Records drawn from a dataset
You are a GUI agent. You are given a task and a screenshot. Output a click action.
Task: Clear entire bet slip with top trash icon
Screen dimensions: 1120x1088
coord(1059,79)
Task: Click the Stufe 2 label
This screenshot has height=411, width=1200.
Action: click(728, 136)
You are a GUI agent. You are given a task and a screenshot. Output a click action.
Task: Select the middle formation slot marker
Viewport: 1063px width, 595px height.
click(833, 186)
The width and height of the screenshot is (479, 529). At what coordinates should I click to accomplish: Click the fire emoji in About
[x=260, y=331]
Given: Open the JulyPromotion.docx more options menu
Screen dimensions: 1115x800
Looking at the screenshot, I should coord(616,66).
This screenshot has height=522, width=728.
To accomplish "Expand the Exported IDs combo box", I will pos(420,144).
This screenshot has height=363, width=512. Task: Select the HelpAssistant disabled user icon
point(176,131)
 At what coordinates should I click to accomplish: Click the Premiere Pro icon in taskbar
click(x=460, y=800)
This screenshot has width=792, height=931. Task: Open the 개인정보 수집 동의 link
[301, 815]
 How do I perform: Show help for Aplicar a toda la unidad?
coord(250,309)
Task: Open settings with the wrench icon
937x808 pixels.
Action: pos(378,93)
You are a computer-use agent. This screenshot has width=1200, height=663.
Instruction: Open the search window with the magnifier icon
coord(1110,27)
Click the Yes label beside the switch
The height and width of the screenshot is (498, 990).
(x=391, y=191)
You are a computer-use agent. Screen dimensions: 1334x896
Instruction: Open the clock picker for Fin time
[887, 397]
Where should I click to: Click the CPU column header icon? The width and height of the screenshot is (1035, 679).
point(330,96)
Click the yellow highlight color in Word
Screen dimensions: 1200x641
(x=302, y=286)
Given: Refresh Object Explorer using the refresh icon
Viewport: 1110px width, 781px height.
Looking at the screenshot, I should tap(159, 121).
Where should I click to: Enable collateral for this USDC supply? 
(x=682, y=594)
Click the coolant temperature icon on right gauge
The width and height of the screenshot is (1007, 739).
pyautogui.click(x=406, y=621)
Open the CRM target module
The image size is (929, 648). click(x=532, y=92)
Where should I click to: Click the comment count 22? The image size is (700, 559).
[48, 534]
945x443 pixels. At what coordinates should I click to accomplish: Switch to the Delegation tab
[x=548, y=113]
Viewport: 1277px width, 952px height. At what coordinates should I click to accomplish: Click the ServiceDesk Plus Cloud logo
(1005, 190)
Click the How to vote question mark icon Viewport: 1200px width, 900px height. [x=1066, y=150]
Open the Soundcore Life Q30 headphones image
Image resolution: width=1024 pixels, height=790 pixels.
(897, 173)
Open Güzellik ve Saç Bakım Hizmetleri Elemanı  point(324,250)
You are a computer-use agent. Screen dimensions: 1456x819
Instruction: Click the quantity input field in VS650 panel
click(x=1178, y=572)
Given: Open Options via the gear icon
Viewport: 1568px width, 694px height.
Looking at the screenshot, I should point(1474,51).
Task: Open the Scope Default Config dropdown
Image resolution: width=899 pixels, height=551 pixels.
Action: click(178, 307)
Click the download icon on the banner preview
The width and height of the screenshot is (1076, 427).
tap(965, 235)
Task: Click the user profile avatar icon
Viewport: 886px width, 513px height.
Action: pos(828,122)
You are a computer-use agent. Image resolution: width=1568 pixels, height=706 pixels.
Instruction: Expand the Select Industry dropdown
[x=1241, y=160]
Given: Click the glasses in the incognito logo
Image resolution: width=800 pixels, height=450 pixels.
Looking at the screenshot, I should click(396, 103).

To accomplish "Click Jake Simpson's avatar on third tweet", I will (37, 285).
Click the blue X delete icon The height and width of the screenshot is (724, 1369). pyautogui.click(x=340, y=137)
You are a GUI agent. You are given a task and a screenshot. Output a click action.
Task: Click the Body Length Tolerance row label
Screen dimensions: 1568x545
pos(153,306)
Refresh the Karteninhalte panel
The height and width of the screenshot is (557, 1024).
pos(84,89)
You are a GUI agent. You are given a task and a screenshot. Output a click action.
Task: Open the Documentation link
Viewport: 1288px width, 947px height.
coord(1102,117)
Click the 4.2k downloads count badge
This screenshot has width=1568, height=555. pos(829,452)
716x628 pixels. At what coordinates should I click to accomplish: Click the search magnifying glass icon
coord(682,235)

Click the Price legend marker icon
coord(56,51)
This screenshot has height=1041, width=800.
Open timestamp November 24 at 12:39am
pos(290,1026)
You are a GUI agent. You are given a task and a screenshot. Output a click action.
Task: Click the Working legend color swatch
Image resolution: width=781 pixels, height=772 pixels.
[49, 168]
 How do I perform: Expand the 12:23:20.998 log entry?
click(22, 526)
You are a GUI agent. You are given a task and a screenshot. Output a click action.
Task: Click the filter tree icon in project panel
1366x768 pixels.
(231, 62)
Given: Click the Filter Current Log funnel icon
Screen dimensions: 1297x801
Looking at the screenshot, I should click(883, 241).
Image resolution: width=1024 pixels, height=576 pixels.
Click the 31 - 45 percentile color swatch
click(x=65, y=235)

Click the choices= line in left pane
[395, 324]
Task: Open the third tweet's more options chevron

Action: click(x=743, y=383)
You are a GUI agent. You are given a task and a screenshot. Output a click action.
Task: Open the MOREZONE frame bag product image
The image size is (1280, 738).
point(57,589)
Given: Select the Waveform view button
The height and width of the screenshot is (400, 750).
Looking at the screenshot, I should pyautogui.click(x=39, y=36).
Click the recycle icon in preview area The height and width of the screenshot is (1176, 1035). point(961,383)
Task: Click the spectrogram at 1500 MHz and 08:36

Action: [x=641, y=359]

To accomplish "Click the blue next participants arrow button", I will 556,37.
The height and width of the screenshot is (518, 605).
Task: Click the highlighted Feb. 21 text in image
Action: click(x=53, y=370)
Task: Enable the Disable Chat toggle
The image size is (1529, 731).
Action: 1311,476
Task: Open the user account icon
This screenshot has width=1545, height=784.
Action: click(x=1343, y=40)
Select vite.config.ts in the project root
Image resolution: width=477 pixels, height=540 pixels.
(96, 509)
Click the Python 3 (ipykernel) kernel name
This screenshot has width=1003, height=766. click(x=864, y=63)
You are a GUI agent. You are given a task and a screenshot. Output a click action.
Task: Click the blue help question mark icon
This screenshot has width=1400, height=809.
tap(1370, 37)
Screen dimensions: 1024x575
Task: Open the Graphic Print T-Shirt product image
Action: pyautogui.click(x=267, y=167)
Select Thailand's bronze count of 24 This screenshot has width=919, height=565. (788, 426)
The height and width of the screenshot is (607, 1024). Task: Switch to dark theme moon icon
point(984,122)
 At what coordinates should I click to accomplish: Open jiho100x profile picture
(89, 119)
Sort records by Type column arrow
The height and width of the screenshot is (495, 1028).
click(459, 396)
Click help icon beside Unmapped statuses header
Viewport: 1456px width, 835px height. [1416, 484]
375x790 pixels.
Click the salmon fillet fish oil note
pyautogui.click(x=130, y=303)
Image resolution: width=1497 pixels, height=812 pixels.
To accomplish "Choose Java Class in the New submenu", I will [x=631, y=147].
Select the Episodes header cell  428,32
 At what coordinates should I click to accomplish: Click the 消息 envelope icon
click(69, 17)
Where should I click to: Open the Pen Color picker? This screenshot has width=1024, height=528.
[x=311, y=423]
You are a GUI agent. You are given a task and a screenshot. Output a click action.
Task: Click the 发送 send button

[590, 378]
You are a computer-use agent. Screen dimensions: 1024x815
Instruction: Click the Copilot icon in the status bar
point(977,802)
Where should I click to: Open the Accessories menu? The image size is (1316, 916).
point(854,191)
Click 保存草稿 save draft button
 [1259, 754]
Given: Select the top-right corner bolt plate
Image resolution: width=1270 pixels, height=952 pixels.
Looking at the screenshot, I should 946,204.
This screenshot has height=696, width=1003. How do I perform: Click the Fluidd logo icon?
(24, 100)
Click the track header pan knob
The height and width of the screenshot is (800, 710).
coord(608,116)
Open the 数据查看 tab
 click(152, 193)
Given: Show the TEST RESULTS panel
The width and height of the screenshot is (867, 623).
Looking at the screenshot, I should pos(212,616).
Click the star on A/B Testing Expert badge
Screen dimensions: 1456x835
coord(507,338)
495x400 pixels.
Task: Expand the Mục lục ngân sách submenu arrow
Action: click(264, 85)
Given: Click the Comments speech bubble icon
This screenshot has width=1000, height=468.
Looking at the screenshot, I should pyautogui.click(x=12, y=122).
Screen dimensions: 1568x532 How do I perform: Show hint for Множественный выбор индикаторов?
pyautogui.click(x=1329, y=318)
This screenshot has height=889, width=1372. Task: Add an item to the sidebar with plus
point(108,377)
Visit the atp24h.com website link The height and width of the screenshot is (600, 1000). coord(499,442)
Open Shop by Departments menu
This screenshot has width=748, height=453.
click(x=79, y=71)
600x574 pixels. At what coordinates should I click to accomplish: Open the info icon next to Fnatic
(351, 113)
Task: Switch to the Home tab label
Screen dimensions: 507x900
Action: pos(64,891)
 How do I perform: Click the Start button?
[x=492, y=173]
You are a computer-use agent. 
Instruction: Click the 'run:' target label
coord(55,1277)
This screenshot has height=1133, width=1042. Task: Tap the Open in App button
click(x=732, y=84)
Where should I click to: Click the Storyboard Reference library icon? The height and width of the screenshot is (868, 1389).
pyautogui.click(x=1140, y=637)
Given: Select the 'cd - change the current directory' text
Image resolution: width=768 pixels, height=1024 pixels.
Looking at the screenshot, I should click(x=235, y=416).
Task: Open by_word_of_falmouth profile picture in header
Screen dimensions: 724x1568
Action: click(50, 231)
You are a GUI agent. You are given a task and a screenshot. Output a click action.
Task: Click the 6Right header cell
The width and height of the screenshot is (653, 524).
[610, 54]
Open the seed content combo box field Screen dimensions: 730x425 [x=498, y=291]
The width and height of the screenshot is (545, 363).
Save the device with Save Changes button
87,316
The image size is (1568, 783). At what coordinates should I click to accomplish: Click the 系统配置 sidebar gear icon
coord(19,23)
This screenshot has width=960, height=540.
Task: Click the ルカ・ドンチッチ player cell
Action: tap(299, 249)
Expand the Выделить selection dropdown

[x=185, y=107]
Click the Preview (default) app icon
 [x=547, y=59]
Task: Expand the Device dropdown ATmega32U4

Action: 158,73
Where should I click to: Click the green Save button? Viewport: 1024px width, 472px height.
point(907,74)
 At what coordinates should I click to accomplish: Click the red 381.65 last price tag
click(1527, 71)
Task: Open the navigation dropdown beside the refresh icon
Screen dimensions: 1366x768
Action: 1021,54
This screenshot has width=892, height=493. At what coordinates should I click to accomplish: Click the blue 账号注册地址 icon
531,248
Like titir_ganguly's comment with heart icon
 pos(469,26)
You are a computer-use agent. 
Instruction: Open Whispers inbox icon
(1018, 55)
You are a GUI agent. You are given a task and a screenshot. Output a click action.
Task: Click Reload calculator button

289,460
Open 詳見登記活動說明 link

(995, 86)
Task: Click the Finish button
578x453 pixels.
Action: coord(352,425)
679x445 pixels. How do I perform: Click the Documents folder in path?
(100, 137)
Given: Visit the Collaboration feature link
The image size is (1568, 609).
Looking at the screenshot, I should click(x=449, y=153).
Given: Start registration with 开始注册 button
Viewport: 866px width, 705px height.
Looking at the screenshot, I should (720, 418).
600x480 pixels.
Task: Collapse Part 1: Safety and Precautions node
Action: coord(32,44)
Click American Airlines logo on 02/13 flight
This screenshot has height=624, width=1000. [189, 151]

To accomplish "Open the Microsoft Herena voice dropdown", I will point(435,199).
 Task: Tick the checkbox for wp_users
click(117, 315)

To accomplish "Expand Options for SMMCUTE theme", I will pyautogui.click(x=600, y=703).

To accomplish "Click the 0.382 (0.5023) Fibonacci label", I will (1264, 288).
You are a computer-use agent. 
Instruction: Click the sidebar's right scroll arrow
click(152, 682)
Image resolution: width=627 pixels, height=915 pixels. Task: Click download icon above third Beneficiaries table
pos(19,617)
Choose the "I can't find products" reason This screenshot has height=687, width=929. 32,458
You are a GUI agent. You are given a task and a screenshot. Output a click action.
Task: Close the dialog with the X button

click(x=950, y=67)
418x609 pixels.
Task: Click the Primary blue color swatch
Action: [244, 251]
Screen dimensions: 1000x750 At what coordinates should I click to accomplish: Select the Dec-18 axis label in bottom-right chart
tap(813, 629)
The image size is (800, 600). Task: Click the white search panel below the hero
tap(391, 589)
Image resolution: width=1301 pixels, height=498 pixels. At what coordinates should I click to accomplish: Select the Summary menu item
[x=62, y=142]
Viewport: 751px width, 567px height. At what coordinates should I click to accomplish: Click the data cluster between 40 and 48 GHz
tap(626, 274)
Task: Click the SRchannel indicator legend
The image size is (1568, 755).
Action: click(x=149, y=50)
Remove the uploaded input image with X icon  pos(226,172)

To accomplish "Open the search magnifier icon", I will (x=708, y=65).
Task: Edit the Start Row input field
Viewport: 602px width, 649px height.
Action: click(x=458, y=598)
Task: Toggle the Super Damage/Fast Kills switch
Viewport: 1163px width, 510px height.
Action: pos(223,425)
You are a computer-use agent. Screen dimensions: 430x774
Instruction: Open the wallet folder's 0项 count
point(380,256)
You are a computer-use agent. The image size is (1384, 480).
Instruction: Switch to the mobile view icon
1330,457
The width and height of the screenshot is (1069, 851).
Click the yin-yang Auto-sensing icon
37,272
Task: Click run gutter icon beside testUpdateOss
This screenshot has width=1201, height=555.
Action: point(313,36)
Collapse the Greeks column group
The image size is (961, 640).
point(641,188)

Description of the task
If a line in the records contains "Choose", report it.

Your response
To accomplish "Choose Java Class in the New submenu", I will [x=631, y=147].
Choose the "I can't find products" reason This screenshot has height=687, width=929. 32,458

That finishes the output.